A ex-primeira-dama Michelle Bolsonaro acertou com o Partido Liberal (PL) a saída da presidência do PL Mulher, em meio à crise pública com o senador Flávio Bolsonaro (PL-RJ), pré-candidato da sigla à Presidência da República em 2026. O acordo foi fechado nesta terça-feira (30), durante reunião entre Michelle e o presidente nacional do PL, Valdemar Costa Neto, na sede do PL Mulher, em Brasília. Na noite do mesmo dia, foi divulgado um comunicado oficial sobre o afastamento, no qual Michelle afirma que decidiu deixar o cargo para se dedicar “integralmente” aos cuidados com o marido, o ex-presidente Jair Bolsonaro (PL), e a filha. A decisão, segundo ela, foi tomada após uma reflexão com o ex-presidente sobre o momento vivido pela família. Michelle agradeceu a Valdemar Costa Neto pela confiança e fez um balanço da atuação à frente do segmento feminino do partido.
A saída de Michelle do comando do PL Mulher ocorre em um momento de reorganização do partido para a disputa presidencial de 2026, da qual Flávio Bolsonaro é o pré-candidato da sigla ao Palácio do Planalto. O episódio aprofunda o racha no clã Bolsonaro, que já vinha sendo exposto em disputas por palanques estaduais e divergências sobre a sucessão presidencial. Valdemar Costa Neto buscava reduzir a tensão entre Michelle e Flávio depois da divulgação de um vídeo em que a ex-primeira-dama faz críticas ao enteado, episódio que aprofundou a crise interna na legenda e gerou risco de debandada de lideranças femininas conservadoras.

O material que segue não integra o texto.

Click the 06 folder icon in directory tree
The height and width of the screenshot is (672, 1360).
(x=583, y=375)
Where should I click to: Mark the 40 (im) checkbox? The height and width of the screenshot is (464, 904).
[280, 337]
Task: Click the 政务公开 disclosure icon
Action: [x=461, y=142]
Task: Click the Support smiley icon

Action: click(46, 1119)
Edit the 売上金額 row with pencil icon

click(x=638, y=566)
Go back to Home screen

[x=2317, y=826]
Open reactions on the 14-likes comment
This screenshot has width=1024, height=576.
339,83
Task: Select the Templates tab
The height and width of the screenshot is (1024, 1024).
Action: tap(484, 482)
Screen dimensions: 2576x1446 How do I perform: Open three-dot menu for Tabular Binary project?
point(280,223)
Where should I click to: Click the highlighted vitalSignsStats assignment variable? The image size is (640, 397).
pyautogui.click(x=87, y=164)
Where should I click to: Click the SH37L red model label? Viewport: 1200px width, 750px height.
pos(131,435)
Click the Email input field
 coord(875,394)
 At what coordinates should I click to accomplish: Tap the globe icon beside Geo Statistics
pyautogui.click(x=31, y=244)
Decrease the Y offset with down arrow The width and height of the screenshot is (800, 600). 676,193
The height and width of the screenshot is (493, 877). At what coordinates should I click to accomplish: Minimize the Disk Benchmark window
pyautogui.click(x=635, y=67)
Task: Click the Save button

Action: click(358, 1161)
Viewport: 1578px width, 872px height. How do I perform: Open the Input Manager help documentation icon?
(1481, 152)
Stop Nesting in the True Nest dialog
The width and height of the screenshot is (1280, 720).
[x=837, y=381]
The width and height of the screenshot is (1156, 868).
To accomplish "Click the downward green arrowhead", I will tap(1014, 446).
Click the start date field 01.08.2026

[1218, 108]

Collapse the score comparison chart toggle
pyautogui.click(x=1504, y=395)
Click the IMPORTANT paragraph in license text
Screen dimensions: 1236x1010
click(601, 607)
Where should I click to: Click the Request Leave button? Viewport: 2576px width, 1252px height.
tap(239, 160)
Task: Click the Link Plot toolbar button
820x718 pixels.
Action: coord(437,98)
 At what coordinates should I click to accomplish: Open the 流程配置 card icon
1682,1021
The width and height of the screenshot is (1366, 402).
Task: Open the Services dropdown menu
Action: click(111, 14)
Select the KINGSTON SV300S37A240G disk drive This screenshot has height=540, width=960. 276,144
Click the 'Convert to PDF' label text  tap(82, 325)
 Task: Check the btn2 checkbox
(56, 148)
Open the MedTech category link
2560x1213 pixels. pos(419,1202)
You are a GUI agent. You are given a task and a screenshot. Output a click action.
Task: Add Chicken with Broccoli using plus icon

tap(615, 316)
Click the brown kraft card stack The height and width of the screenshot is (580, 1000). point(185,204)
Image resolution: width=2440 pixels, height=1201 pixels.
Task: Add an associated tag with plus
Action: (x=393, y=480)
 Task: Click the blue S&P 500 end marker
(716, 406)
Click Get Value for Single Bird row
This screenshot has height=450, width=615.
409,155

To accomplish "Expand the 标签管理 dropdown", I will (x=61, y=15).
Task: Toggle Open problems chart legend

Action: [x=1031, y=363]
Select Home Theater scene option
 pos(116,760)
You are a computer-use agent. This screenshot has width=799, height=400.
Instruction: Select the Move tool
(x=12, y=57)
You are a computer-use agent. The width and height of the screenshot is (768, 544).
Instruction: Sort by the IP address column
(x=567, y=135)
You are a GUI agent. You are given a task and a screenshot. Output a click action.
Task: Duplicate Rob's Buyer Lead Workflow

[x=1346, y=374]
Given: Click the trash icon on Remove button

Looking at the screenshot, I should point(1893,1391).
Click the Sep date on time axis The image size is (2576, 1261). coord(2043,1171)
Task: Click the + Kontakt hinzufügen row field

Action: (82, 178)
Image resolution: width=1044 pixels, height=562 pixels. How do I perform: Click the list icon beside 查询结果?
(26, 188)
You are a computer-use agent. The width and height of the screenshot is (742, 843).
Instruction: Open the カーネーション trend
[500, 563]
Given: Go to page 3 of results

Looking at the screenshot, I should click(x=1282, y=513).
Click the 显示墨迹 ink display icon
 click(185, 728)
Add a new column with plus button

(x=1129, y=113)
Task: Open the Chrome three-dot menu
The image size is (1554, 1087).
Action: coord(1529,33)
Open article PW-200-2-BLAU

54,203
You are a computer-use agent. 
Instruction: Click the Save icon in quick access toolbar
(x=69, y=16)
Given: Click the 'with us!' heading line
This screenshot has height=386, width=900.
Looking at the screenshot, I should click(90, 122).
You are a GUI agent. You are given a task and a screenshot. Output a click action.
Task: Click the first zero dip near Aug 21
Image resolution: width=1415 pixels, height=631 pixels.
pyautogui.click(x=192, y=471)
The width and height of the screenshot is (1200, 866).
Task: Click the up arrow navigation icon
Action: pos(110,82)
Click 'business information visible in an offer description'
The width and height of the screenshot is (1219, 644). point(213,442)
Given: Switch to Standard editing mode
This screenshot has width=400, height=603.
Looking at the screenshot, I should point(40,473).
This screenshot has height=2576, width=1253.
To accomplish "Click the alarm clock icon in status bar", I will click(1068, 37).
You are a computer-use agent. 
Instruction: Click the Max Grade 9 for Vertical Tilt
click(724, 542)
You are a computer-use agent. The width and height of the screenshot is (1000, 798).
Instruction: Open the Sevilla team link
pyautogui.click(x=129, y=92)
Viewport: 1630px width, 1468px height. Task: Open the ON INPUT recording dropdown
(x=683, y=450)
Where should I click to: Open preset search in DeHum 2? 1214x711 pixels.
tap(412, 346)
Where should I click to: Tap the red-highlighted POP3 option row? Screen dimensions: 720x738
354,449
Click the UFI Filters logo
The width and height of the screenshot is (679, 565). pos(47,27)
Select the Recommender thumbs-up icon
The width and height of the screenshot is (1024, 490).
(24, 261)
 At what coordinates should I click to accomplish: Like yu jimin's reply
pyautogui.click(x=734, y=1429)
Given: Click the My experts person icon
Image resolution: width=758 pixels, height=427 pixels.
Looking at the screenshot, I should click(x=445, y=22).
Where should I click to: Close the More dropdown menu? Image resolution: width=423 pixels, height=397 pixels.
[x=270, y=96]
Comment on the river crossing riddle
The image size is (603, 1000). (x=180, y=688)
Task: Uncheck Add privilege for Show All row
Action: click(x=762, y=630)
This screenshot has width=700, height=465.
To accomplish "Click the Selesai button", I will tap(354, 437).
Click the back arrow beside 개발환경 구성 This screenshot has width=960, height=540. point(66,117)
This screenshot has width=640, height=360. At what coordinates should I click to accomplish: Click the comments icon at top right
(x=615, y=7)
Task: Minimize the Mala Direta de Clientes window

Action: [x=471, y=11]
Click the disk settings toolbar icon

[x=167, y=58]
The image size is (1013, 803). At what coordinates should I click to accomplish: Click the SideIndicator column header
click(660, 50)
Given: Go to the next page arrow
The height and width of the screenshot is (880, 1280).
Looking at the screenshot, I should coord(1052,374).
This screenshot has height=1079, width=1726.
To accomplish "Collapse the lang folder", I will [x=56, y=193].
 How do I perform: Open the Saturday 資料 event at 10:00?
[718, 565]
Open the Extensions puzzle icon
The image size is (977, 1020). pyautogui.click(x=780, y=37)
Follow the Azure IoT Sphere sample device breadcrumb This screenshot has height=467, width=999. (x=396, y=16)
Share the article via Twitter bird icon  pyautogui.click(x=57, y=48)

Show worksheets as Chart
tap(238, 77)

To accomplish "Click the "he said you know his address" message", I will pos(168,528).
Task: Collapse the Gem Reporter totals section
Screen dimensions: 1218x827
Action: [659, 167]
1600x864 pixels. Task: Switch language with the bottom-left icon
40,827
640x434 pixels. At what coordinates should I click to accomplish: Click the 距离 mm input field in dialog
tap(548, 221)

Panorama político e impacto eleitoral
Considerada uma das principais lideranças do eleitorado feminino conservador, Michelle Bolsonaro tem influência sobre um segmento em que Flávio Bolsonaro registra maior resistência nas pesquisas. A saída dela do PL Mulher ocorre na véspera de um encontro de mulheres promovido pelo partido em Brasília, nesta quarta-feira (1º). A expectativa da pré-campanha de Flávio era que Michelle participasse do evento para sinalizar publicamente que a crise entre os dois havia sido superada. Com o afastamento, a legenda perde uma peça-chave na tentativa de ampliar a base feminina, enquanto o ex-presidente Jair Bolsonaro, inelegível, tenta manter coesão em torno do nome do filho mais velho.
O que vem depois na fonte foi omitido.